The modern idealists' guiding light.

"The Glass Bead Game" could be the most important work of fiction of the Twentieth Century. Rather than addressing symptoms, it addresses underlying spiritual, philosophical, and academic short-comings that crippled human growth in the XXth Century. The plot is both very straight forward, a biography of a man who is promoted to the highest academic office in his land, then goes through a crisis of professional conscience and resigns to obscurity, and very complex, almost rococo with delicate themes woven through out the larger story.

The only caveat is that this book will be slow going until one has completed a couple of years of college. Some of his characters are academic archetypes, and unless you have spent time in the company of people who behave like that, they can be implausible.

Simply by the conceptual scale of the book, it is hard to appreciate in a single reading. It is devoid of action, relationships are muted and subtle, but the vision of a society that appreciates selfless intellectual achievement is inspiring. At the same time it carries cautions about how noble endeavors can fail.

I can't recommend this one highly enough. At the same time I probably shouldn't read it again; developing a social conscience at my time of life is not seemly.

E.M. Van Court



5 out of 5 starsThe best Hesse's book
First time I read it when I was 15, and I thought it was one of the best books I've ever read. One has to be prepared to read this book and to be able to accept all: strange combination of math, music, language, different ideas, search for harmony. I reread this book every 2-3 years.

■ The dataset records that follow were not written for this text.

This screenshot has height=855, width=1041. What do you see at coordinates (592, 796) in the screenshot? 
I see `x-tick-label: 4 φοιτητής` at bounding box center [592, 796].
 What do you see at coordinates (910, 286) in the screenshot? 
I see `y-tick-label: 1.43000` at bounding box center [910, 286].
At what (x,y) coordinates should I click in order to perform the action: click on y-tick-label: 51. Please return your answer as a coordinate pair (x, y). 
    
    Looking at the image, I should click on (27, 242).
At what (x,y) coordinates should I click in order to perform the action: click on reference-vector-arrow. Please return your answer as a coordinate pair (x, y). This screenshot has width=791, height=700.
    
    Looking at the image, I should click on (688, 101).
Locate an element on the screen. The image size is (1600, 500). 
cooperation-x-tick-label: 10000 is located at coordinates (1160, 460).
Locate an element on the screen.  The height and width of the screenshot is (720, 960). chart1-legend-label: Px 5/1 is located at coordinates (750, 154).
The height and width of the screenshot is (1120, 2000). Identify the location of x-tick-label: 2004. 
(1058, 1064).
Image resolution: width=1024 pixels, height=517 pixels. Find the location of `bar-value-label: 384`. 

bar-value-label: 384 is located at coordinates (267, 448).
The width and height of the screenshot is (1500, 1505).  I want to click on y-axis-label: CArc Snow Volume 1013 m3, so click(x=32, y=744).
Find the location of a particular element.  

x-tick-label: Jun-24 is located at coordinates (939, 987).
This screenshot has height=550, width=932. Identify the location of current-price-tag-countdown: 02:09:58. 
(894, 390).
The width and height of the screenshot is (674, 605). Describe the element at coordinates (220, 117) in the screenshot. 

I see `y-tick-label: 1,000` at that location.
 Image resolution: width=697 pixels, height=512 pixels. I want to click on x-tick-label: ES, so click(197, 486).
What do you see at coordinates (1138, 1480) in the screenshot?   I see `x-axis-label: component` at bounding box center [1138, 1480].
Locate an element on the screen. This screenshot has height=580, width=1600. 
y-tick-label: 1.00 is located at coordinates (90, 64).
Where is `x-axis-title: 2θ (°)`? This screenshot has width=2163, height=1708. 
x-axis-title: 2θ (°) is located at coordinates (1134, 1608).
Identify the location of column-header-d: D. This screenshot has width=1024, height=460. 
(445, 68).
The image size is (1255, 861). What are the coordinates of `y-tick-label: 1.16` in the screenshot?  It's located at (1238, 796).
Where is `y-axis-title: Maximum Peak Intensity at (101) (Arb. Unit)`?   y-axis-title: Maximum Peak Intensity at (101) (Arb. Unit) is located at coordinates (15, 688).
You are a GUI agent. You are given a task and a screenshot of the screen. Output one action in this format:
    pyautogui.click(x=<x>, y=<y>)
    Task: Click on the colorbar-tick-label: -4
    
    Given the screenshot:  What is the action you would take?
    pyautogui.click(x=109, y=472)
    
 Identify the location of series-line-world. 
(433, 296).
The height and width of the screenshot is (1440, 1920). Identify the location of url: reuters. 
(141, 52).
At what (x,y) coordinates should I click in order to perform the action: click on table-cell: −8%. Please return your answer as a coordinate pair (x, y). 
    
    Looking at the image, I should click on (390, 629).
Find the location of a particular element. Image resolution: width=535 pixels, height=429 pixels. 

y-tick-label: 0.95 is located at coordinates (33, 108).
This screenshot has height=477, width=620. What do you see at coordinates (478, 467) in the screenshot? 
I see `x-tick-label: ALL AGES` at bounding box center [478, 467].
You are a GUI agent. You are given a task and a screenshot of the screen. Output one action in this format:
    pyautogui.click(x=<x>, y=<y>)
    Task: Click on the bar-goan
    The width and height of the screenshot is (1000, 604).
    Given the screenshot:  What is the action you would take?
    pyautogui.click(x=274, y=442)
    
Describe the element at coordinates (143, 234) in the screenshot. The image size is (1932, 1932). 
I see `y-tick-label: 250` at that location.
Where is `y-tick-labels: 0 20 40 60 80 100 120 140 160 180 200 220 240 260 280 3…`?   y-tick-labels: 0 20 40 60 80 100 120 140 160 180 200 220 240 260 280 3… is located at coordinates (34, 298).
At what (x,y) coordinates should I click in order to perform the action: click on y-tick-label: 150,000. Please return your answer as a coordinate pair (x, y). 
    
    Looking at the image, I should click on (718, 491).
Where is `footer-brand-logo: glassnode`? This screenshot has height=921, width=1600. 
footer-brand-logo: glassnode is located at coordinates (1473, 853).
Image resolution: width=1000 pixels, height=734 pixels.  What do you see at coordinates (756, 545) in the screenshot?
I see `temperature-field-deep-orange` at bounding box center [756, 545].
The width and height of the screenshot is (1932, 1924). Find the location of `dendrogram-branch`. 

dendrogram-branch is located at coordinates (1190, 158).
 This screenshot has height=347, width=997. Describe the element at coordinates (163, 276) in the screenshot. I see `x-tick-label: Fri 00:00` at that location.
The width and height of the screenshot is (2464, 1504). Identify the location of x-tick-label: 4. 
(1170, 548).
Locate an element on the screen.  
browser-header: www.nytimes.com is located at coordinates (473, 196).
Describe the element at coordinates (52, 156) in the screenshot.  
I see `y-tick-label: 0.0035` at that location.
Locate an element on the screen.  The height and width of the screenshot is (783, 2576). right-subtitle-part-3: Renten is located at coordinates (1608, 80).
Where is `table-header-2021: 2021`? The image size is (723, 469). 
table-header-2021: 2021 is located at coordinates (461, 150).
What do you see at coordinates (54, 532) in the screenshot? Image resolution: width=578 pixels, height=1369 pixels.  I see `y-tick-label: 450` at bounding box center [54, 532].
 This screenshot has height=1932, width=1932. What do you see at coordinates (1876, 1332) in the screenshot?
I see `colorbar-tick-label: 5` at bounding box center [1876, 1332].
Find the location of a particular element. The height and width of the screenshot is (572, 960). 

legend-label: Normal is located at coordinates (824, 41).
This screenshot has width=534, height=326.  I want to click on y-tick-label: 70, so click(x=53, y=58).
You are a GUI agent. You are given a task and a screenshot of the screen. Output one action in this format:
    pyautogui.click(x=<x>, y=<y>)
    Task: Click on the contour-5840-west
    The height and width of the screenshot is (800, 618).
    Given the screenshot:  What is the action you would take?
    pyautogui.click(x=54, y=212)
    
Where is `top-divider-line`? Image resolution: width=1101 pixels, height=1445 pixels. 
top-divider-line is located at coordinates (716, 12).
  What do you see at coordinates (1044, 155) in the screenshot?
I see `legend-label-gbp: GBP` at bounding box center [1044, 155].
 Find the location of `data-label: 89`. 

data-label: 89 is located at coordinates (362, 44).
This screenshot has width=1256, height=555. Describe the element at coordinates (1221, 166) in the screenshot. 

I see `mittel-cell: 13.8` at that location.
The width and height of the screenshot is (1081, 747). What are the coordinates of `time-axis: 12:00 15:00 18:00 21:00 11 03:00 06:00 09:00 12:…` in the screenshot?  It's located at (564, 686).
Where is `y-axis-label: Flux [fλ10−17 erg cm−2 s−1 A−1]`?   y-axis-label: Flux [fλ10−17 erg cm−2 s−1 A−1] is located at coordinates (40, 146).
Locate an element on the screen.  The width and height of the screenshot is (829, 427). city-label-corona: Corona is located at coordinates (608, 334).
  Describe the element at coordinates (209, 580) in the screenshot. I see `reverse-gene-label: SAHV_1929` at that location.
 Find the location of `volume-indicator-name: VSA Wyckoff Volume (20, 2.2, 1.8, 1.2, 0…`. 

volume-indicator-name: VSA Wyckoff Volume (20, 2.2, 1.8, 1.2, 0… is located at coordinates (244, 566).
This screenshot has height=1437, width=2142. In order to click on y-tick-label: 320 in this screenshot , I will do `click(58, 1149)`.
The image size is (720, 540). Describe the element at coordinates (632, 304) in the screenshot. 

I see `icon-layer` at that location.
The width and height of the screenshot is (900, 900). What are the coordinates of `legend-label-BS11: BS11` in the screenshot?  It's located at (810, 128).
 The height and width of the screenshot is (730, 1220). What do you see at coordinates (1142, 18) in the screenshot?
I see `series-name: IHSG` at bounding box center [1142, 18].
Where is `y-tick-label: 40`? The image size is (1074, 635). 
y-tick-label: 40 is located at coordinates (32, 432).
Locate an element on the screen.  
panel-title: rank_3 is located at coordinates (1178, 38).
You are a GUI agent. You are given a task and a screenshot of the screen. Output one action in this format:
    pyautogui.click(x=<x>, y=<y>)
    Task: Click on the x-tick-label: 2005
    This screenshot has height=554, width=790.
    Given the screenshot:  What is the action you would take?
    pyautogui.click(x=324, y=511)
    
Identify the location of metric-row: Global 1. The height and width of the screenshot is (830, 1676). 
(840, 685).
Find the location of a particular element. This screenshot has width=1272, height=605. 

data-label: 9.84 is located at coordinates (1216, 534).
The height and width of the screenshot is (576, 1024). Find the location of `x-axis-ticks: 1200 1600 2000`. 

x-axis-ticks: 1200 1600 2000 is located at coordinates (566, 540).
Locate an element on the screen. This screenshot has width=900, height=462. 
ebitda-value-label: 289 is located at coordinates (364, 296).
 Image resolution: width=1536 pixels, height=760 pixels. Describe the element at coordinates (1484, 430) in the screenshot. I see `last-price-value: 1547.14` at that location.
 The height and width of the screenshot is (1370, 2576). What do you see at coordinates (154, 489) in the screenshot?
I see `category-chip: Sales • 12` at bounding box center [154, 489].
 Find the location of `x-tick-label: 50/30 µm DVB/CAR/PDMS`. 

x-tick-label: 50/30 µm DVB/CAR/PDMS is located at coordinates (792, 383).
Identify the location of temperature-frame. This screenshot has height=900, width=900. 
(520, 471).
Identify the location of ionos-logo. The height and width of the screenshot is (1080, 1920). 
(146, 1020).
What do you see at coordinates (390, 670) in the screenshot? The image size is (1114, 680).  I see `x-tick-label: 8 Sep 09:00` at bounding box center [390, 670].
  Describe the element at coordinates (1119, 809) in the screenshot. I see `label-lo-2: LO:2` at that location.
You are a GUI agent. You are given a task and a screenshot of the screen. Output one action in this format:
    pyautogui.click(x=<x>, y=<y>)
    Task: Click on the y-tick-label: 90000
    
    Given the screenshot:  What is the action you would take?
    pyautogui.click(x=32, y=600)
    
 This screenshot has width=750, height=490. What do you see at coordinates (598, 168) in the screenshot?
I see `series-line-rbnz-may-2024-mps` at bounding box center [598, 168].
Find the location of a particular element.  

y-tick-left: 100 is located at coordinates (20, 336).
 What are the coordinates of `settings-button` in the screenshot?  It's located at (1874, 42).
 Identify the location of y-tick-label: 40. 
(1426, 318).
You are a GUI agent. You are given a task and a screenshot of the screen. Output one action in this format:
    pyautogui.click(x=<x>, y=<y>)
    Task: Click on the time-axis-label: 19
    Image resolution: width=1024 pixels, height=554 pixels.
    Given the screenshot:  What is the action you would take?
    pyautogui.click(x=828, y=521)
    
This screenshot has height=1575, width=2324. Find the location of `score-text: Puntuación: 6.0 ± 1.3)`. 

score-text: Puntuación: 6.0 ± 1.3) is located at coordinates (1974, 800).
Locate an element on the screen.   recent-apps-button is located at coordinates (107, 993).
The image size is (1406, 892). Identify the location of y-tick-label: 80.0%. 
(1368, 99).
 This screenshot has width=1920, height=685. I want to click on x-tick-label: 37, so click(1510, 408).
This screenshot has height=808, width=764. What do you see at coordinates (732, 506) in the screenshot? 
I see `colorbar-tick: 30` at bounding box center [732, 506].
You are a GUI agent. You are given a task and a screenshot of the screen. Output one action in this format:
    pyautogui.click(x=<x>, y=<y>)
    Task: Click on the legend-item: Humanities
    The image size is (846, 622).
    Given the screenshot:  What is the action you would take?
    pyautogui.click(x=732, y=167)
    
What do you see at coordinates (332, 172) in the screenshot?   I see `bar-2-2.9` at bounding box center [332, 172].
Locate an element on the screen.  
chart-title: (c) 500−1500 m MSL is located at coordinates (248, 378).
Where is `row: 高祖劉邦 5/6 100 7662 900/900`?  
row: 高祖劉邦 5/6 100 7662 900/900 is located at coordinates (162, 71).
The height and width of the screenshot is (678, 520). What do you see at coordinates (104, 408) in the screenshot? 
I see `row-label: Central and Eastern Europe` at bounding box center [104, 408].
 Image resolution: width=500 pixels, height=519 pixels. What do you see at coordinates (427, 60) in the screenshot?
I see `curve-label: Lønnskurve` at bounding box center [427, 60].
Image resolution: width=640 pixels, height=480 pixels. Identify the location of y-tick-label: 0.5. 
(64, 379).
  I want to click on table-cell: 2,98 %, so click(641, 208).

5 out of 5 starsHis best work
Although Hesse is not in fashion among academics these days, this book (unlike some of his earlier more romantic stuff) deserves to be noticed as a great work of the 20th century. It's very complex, and can be frustrating (especially if you have little or no knowledge of German history, literature and music); it's nevertheless an important, and often very moving reflection on the nature of modern society (and isn't yet outdated), and equally on some of the dangers of trying to escape that society.